Ayam, bumbu soto Banjar, bawang merah, bawang putih dan segala macam bahan untuk menu di kafe sudah ada. Aku bernapas lega semua sudah kebeli. Tinggal pulang berarti.
Aku berjalan menuju parkiran. Ketika di parkiran motor, aku melihat Naura lagi ada di toko mainan anak-anak. Ngapain dia ke sana? Perasaan dia nggak punya adik anak-anak. Untuk menjawab rasa penasaranku, aku menghampirinya.
"Oi, beapa pian (ngapain kamu) di sini?"
"Ading (adek)sepupuku mau ulang tahun. Jadi belikan dia mainan."
"Oh."
Aku beroh ria.
Aku melihat mainan yang dibelinya adalah tikus-tikusan dan kecoa-kecoaan. Aku jadi curiga, masa hadiah ulang tahun buat adik sepupu kayak gitu? Apa mungkin buat mengerjain adiknya itu?
...***...
Zaini
Lagi sibuk nggak? Klo nggak sibuk, jam makan siang kita ngopi bareng yuk. Aku nemu kedai kopi baru. Kata teman-teman enak.
Aku langsung membalasnya.
Wah, pas banget. Aku lagi ngidam kopi. Aku ke seberang atau kamu jemput aku di sini?
Dia membalas lagi.
Kamu di sana aja. Biar aku jemput.
Aku senyum-senyum sendiri membaca Whatsapp dari Zaini. Dikarenakan Zaini biasa memakai Bahasa Indonesia, aku pun juga berbahasa Indonesia dengannya. Aku melirik jam yang menempel di sudut dinding kafe. Lima menit lagi jam makan siang. Aku berkemas dulu.
Tiba-tiba Naura ada di sebelahku. "Athiyah, andak (mau) duit tambahan kada (nggak)?"
Dahiku berkerut.

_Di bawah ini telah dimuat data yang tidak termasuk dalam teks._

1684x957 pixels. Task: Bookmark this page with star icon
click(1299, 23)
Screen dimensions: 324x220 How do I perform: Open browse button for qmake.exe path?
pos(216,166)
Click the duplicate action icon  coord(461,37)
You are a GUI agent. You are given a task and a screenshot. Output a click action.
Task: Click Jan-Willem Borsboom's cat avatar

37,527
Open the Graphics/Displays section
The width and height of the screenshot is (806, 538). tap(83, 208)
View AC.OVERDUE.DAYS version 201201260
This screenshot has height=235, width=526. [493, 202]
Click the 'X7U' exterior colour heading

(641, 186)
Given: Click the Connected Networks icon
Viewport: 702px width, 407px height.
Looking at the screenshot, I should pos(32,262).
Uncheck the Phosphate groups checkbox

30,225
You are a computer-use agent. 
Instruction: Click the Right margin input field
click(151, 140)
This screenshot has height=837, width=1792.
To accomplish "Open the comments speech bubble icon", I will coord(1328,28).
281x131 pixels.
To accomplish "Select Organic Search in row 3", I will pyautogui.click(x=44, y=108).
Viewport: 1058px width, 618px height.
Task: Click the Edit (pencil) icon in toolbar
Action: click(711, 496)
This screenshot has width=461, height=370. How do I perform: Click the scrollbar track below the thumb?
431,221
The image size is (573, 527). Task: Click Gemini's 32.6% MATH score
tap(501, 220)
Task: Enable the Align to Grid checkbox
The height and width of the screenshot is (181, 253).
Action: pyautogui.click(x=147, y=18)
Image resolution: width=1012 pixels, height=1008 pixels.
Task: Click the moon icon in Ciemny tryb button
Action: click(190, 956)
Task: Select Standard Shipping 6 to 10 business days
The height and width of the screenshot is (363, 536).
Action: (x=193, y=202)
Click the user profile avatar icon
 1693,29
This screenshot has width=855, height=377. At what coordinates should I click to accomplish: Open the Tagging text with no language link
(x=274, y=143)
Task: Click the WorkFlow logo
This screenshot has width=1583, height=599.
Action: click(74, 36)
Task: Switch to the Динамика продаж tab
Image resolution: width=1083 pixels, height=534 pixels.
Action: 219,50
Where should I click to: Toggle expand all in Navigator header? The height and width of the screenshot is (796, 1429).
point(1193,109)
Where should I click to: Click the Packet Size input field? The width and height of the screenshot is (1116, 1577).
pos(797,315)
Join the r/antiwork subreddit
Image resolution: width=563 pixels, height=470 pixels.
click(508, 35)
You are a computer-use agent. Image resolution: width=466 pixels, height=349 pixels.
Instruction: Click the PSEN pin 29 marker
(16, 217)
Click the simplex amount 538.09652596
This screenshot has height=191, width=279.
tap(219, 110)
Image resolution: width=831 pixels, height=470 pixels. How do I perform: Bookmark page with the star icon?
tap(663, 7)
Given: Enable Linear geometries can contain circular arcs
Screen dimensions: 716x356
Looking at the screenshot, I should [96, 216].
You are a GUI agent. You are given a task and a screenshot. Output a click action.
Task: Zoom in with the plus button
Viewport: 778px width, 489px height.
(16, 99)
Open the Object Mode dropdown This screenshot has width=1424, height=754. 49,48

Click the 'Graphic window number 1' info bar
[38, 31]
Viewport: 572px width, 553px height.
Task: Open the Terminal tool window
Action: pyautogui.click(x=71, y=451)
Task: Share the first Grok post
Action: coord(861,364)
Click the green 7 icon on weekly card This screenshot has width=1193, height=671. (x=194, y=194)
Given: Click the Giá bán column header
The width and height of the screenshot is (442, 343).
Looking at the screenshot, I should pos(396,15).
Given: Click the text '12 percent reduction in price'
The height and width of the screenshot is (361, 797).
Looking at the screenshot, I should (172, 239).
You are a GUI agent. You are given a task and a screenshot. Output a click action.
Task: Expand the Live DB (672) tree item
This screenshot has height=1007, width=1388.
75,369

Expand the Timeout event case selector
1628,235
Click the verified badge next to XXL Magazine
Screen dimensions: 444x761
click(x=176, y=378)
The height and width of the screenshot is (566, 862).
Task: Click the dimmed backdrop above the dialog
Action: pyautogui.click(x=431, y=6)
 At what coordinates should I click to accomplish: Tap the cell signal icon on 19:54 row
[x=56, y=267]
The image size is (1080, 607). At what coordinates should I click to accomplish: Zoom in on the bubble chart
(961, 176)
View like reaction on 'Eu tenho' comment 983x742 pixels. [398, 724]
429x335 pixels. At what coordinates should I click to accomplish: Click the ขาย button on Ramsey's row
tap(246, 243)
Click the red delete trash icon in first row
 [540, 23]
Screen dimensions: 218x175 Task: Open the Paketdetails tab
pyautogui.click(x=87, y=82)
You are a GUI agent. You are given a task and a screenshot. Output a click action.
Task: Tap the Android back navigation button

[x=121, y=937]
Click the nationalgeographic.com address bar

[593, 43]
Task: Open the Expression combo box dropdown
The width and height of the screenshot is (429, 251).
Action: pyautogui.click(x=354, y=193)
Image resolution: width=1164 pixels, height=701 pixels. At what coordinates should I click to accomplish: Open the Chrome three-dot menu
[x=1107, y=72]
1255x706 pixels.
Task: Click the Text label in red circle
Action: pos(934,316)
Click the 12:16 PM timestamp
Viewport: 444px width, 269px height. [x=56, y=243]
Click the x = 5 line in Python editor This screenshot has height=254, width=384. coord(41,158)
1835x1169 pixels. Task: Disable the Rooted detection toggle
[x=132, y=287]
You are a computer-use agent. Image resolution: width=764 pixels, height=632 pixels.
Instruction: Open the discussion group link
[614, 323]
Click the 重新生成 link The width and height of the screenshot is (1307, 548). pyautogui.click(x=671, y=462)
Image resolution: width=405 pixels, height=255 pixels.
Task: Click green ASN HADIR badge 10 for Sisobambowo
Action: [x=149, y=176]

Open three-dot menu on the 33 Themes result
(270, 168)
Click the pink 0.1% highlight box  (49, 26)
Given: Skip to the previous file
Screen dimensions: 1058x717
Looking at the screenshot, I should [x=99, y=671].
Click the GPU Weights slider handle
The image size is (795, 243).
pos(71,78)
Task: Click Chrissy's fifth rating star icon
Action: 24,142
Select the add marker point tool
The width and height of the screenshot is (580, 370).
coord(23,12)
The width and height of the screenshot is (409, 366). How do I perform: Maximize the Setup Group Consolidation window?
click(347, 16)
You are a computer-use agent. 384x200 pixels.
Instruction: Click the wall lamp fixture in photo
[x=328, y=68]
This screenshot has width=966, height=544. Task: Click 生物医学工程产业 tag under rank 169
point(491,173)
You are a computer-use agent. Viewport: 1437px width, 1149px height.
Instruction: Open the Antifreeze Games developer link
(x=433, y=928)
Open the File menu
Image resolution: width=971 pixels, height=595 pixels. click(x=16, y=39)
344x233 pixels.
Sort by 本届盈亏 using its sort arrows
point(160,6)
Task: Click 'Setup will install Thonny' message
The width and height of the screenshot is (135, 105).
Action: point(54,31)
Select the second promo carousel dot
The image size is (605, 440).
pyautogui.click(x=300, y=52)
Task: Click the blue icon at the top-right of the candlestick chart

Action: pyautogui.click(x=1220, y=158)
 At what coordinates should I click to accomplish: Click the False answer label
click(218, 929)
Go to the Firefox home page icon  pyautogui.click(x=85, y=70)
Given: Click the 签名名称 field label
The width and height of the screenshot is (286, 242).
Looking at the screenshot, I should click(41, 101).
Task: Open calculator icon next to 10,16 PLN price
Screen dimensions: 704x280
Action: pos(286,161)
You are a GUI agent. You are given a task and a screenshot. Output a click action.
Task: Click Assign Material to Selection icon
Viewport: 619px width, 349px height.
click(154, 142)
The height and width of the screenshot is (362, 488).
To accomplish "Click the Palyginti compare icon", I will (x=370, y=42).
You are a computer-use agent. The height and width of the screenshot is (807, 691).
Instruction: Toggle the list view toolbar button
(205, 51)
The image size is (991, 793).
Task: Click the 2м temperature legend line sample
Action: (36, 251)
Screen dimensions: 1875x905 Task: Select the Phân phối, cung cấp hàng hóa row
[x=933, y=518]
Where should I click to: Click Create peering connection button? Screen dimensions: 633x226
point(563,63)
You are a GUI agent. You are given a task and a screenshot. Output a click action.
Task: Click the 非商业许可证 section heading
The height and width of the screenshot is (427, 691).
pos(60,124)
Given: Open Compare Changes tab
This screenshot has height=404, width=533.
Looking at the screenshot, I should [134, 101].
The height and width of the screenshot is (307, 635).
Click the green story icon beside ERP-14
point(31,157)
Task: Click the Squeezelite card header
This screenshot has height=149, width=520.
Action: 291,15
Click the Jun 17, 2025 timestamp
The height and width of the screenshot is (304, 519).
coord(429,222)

Nggak ada angin nggak ada hujan badai, Naura tahu-tahu menawarkan duit tambahan. Yang kutahu selama sahabatan, tetanggaan dan kerja sama dia, dia pelitnya nauzubillah. Pasti ada modus tertentu.
"Tergantung, duit tambahannya halal atau haram. Kalau halal ya siapa sih yang nolak? Kalau haram mah amit-amit jabang bayi menerimanya."
"Kalau membantu sahabat, tetangga serta bos itu dapat pahala, kan? Berarti uang dari membantu itu halal dong?"
Aku sudah bisa menebak arah pembericaraannya. Pasti minta tolong yang aneh-aneh. "Udah lah, kada usah bertele-tele. Andak (mau) minta tolong apa gerang (sih)?"
"Hadang." (tunggu)
Naura membuka tas tangannya. Lalu menyerahkan dua mainan yang dia beli di pasar tadi. Aku semakin heran, untuk apa diberikan kepadaku?
"Mun nyawa dapati (kalau kamu ketemu) pacar ke warung sebelah tolong andak (taruh) dua barang ini di dapurnya. Kalau perlu masukan ke panci berisi menu makanan."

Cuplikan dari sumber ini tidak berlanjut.